= Distant Constellation =

Distant Constellation is a 2017 documentary film directed by Shevaun Mizrahi. It was nominated for a 2018 Independent Spirit Award and included in Film Comments Best Undistributed Films of 2017. The film was produced by Deniz Buga and Shelly Grizim.

== Awards ==
It received many awards both in the US and internationally, including the International Documentary Association Best Cinematography Award. It is also nominated for two Cinema Eye Honor Awards.

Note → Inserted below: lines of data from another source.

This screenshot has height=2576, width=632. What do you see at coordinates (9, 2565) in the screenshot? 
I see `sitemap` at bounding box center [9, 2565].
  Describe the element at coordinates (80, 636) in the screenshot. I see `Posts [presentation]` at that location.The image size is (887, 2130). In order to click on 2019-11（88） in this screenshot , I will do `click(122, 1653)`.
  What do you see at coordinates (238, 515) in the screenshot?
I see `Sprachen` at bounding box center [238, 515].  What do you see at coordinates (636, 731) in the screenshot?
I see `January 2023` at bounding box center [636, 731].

The details on the awards are below:

=== Viennale (Vienna International Film Festival) - FIPRESCI PRIZE ===

- Won: International Critics Prize Distant Constellation, 2017

=== Seville Film Festival 2017 ===

- Won: New Waves Non-fiction Award Distant Constellation, 2017

=== The 23rd annual Independent Spirit Awards Nomination ===

- Nominated: The 23rd annual Independent Spirit Awards Nomination

=== Best Picture Prize at Jeonju International Film Festival ===

- Won: Best Picture Prize at Jeonju International Film Festival 2018

=== Locarno Festival 2017 ===

- Won: Jury's Special Mention Award, 2017

Some other awards that the documentary won are:
- International Documentary Association Awards, Best Cinematography Award
- International Documentary Association Awards, Best Editing Nominee
- Cinema Eye Honors, Best Debut Film Nominee
- Cinema Eye Honors, Best Cinematography Nominee
- London Film Festival, Best Documentary Nominee
- Tacoma Film Festival, Best Documentary Award
- DokuFest, Best Film Award
- Message to Man, Best Debut Award
- Message to Man, International Federation of Film Societies Prize
- Yerevan Golden Apricot Film Festival, Best Documentary Award

== Press Coverage ==
- Indiewire wrote,
— "Distant Constellation is one of the more exciting achievements in nonfiction cinema in recent memory... Soulful, humorous, visually delicate."
- Hollywood Reporter called it,
— "A quiet gem."
- Slant Magazine wrote,
— "A master class in the art of the portrait."
- Financial Times called it,
— "A dazzling study of age and memory."
- It was Sight & Sound Film of the month. It appeared in the Sight & Sound September 2018 edition. They wrote:
— "Funny, startling and touching... Dreamlike... an unusually warm, complex and illuminating picture."